* _What you will do_: Pull out the part of the data that begins with the line containing "Locate an element" and runs through the end of the data, and copy those lines word for word.

* _Extracted data entries_:
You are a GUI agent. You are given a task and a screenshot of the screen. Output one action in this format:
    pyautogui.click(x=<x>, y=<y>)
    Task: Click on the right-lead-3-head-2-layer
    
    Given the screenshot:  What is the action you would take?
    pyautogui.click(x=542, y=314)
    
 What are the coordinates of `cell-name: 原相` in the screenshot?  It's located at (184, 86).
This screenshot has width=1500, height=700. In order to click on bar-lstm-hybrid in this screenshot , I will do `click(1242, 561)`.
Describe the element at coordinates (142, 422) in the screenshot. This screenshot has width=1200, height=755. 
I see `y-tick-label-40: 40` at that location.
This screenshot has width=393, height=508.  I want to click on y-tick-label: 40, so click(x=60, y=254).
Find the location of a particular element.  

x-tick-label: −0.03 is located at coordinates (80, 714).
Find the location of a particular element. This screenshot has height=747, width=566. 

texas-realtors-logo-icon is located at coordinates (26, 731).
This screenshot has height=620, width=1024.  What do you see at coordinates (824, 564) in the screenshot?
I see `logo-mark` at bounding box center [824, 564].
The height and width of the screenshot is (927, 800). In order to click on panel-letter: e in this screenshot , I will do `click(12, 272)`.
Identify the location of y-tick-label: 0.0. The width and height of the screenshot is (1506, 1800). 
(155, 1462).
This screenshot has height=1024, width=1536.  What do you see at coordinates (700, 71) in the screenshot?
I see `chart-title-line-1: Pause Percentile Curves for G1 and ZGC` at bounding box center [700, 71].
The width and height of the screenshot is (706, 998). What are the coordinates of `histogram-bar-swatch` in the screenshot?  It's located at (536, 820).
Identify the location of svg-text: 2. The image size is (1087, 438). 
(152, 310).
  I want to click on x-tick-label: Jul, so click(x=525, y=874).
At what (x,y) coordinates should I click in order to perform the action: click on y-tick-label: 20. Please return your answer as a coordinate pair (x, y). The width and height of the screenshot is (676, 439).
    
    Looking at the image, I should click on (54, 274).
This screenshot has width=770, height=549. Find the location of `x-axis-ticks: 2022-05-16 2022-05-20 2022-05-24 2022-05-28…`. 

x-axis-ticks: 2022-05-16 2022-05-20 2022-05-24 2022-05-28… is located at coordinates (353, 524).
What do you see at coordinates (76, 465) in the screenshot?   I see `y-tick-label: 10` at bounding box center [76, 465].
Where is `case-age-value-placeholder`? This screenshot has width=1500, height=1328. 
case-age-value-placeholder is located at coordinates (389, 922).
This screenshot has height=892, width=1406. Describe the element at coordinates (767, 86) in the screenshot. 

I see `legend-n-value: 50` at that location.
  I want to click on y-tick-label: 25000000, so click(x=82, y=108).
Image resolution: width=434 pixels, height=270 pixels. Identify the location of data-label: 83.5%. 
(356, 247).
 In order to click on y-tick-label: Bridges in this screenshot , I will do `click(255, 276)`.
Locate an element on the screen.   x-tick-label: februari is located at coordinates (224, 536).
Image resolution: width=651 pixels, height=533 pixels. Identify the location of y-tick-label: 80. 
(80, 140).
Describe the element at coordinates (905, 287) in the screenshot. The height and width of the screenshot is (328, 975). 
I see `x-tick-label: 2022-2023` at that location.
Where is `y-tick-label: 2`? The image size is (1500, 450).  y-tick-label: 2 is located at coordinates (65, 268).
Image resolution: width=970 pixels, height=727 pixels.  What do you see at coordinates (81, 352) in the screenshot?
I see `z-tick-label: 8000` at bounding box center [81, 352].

* _Task solution_:
Locate an element on the screen.   x-tick-label: februari is located at coordinates (224, 536).
Image resolution: width=651 pixels, height=533 pixels. Identify the location of y-tick-label: 80. 
(80, 140).
Describe the element at coordinates (905, 287) in the screenshot. The height and width of the screenshot is (328, 975). 
I see `x-tick-label: 2022-2023` at that location.
Where is `y-tick-label: 2`? The image size is (1500, 450).  y-tick-label: 2 is located at coordinates (65, 268).
Image resolution: width=970 pixels, height=727 pixels.  What do you see at coordinates (81, 352) in the screenshot?
I see `z-tick-label: 8000` at bounding box center [81, 352].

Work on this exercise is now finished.